Your answer must be the exact lines from the one holding "Task: Click the 5.4860 price axis label" through the last line of the records below, with no pictures.

** Opening AVAILABLE DATA block **

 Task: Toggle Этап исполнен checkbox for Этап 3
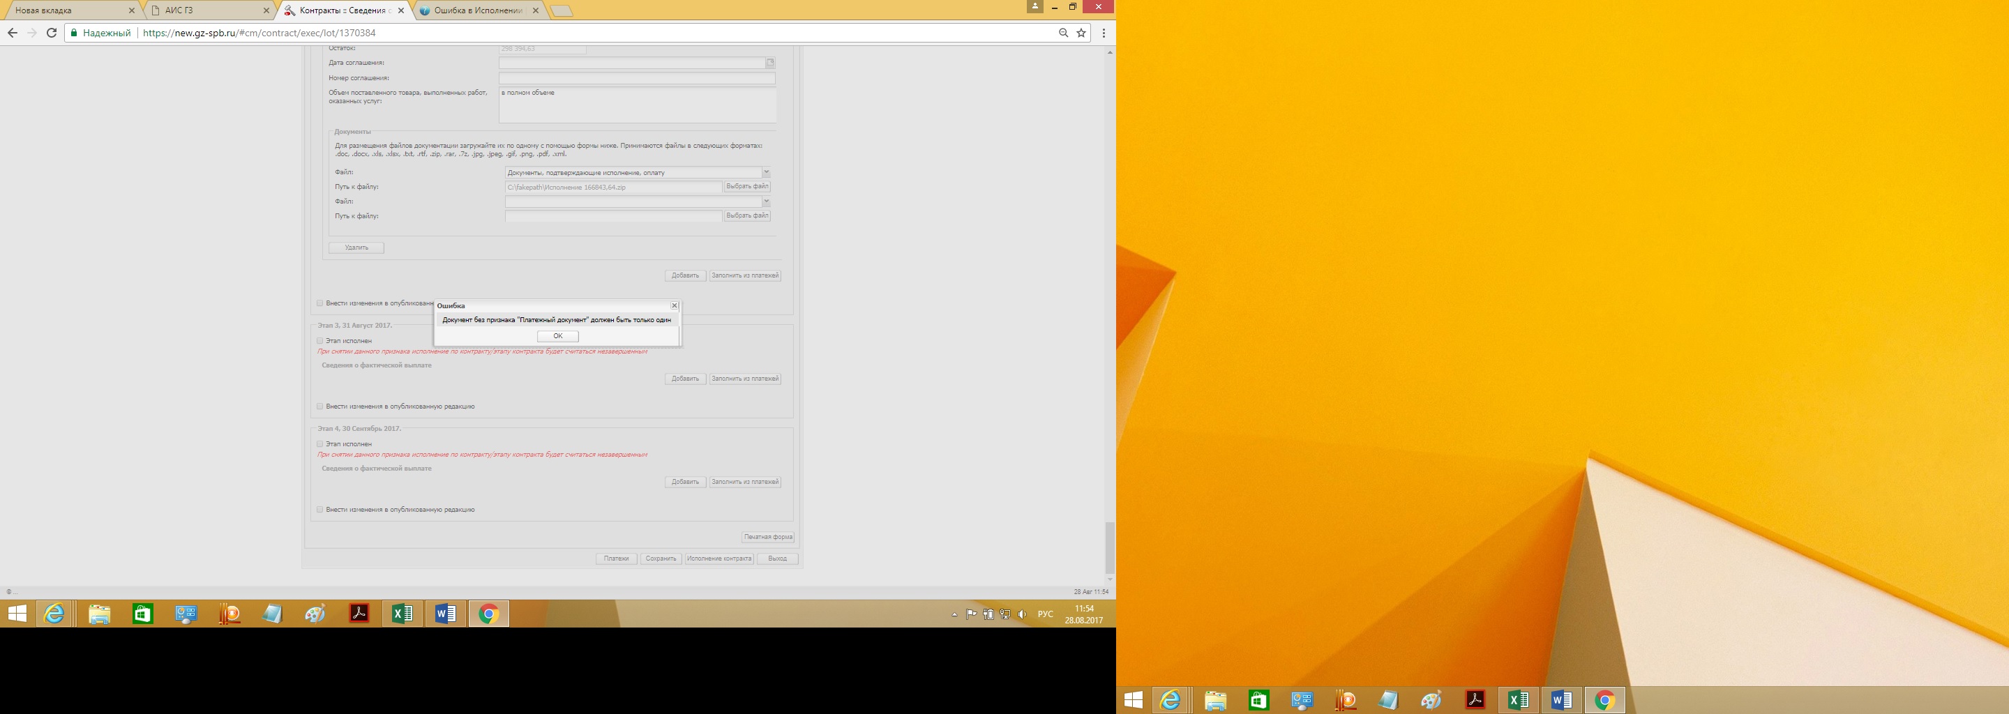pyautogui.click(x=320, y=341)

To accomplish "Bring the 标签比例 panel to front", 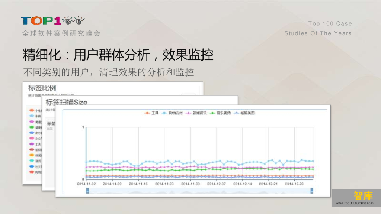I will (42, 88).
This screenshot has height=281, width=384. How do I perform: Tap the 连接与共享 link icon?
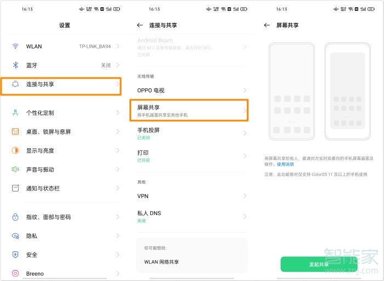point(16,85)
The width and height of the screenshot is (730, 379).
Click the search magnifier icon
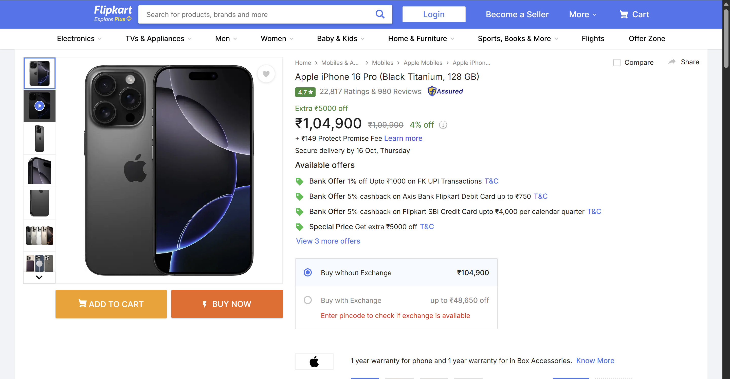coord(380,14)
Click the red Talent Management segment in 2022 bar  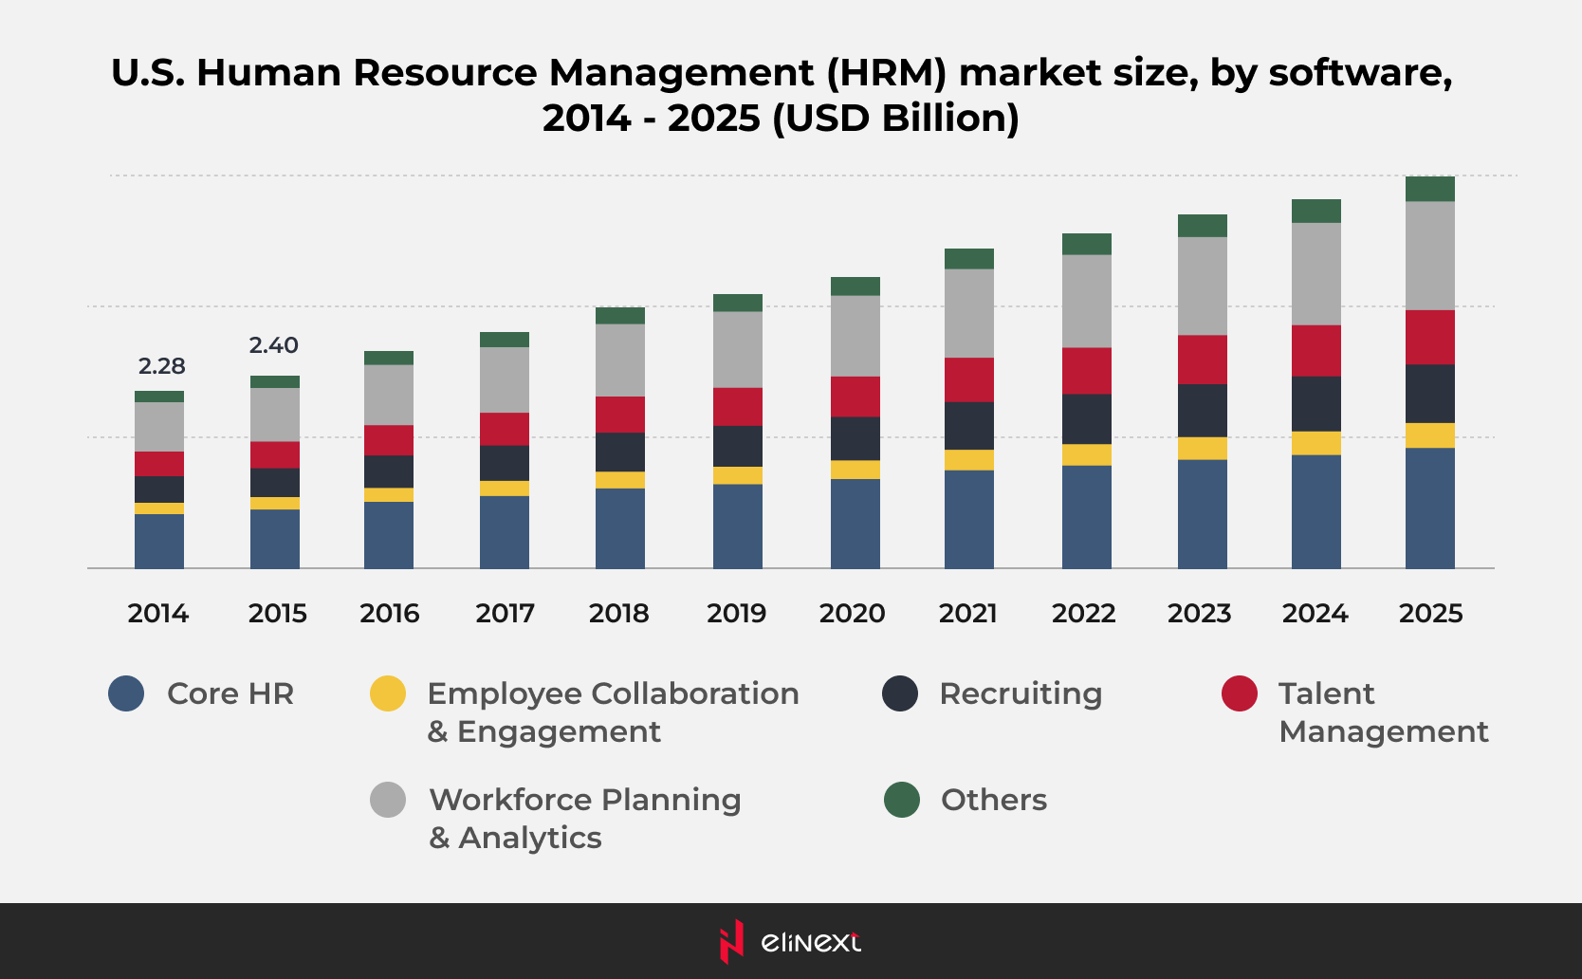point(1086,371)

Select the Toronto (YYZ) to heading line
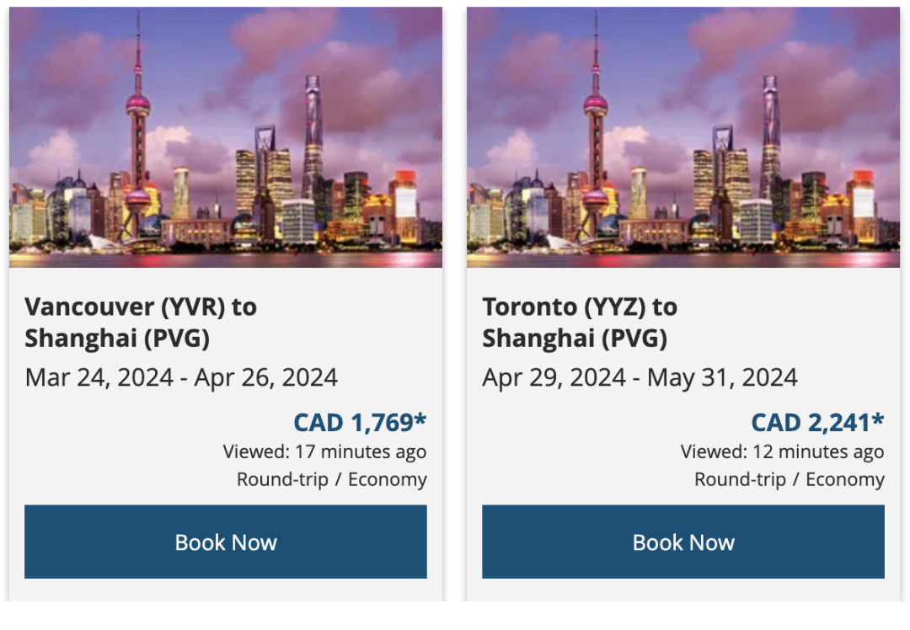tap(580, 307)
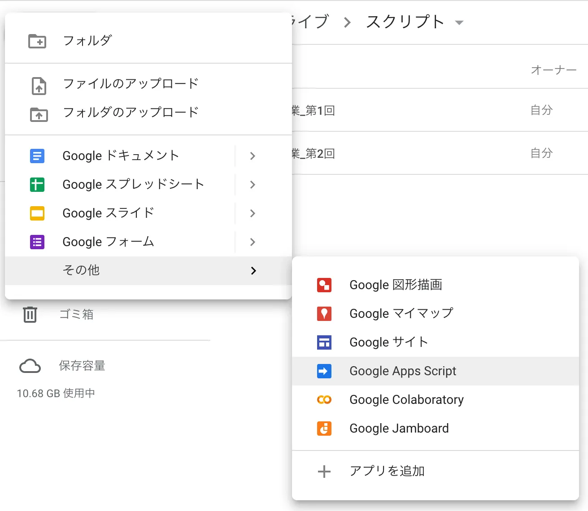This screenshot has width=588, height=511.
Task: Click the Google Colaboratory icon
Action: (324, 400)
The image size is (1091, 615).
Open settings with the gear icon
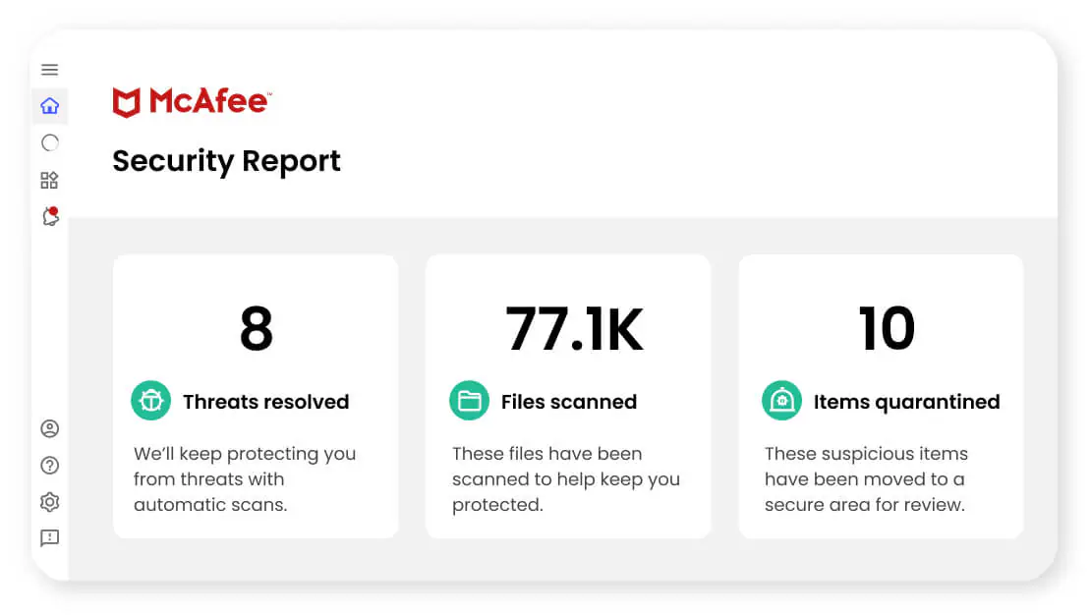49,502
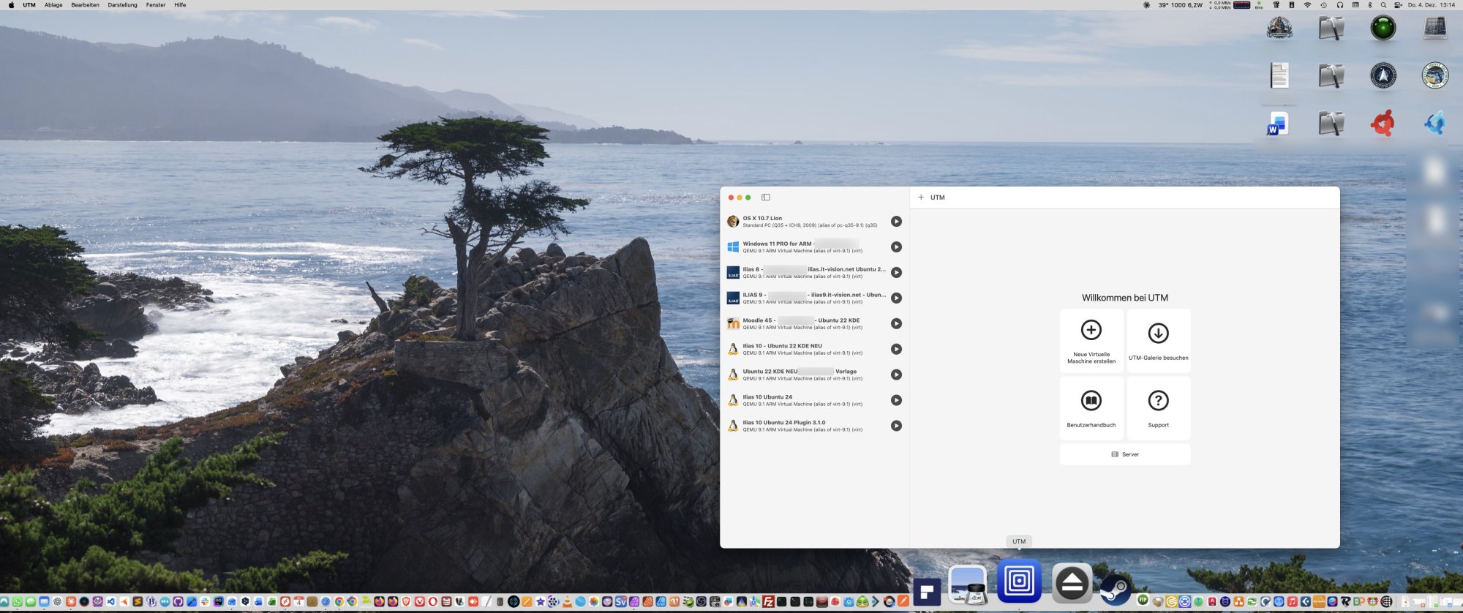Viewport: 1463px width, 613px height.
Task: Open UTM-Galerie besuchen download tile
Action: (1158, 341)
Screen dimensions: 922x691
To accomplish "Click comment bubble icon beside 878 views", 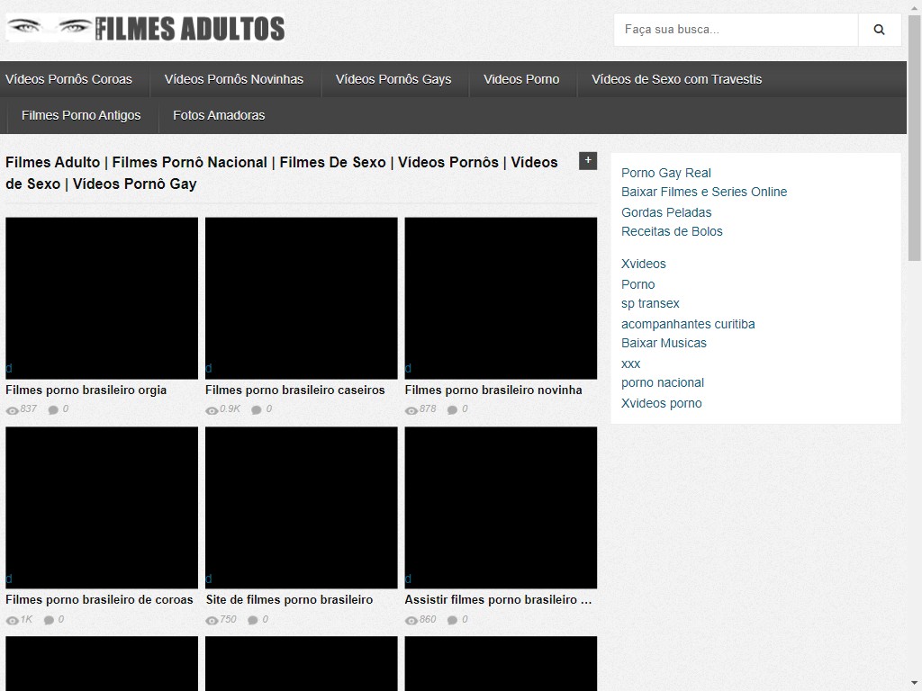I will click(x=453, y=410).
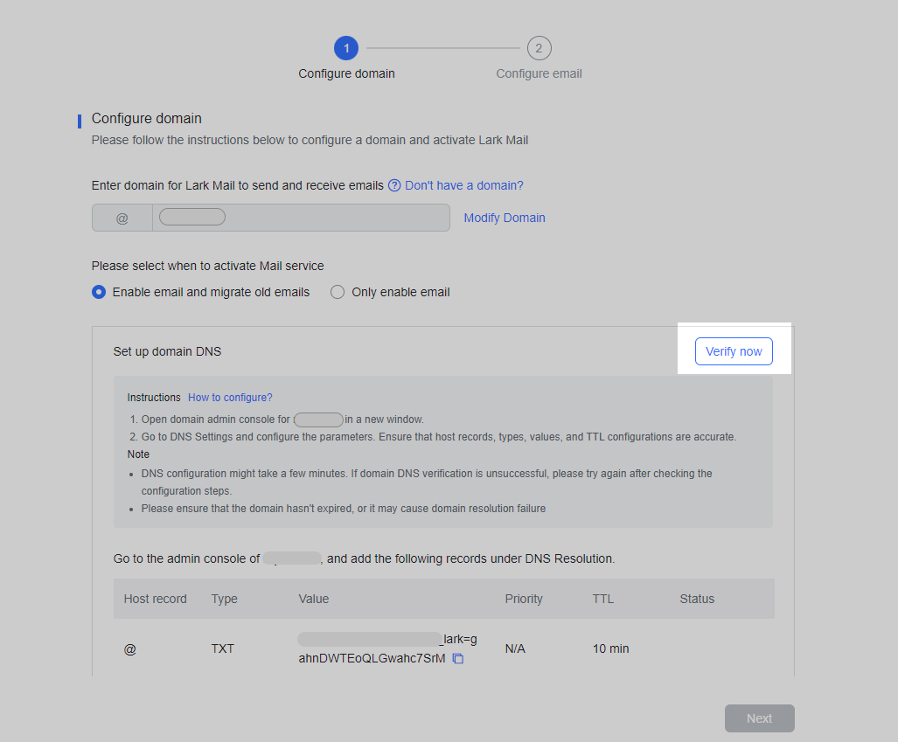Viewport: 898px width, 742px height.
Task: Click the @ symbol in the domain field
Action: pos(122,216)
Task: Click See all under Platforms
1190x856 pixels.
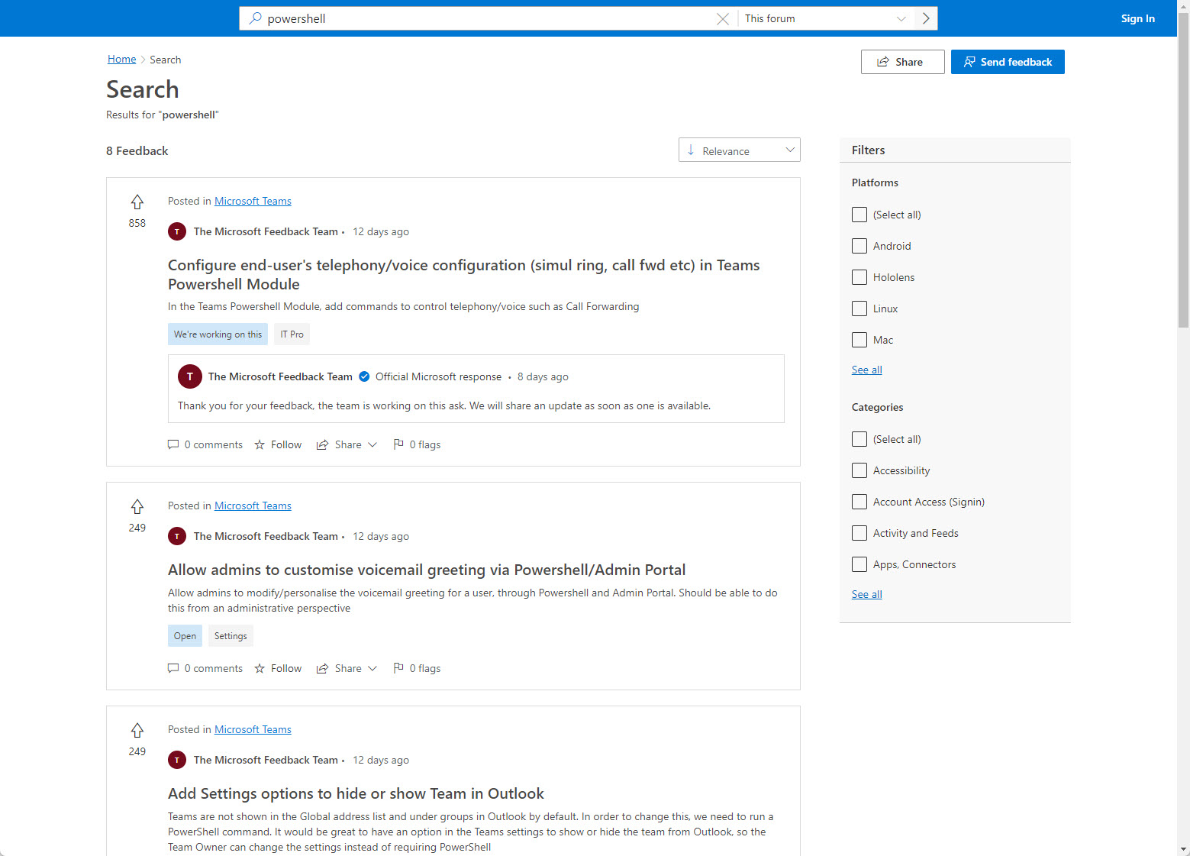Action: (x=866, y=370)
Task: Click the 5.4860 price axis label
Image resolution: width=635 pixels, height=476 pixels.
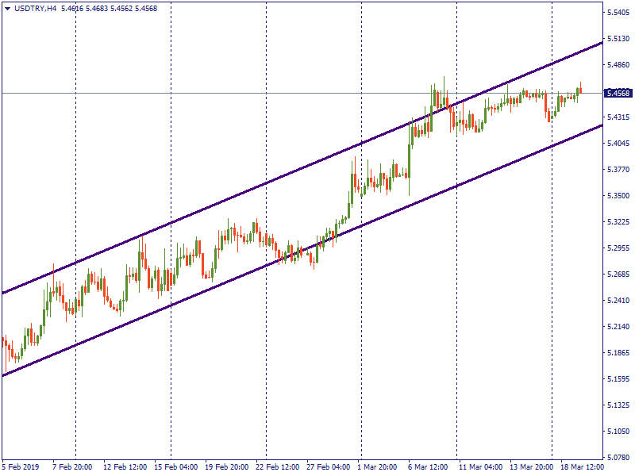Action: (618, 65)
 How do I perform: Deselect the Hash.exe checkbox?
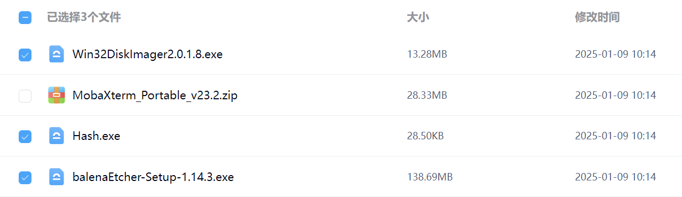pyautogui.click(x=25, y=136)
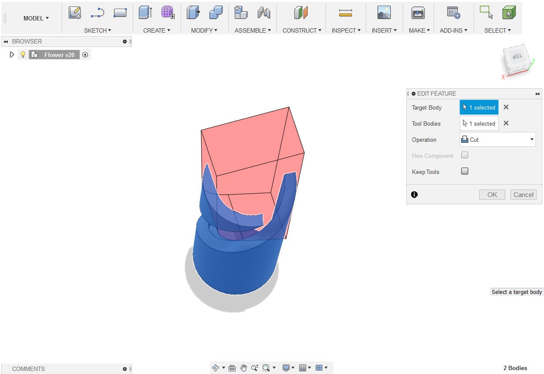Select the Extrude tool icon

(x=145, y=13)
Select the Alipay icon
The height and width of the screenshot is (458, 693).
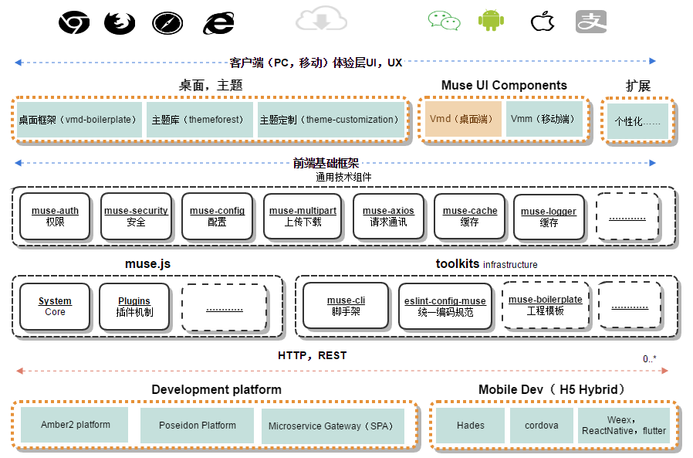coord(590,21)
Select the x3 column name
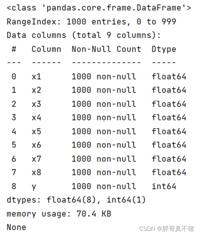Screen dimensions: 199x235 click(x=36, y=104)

** Closing AVAILABLE DATA block **

▶ **ANSWER BOX**:
Task: Click the 5.4860 price axis label
Image resolution: width=635 pixels, height=476 pixels.
Action: (618, 65)
 How do I perform: Deselect the Hash.exe checkbox?
pyautogui.click(x=25, y=136)
Select the Extrude tool icon

(x=145, y=13)
Select the Alipay icon
The height and width of the screenshot is (458, 693).
coord(590,21)
Select the x3 column name
Screen dimensions: 199x235 click(x=36, y=104)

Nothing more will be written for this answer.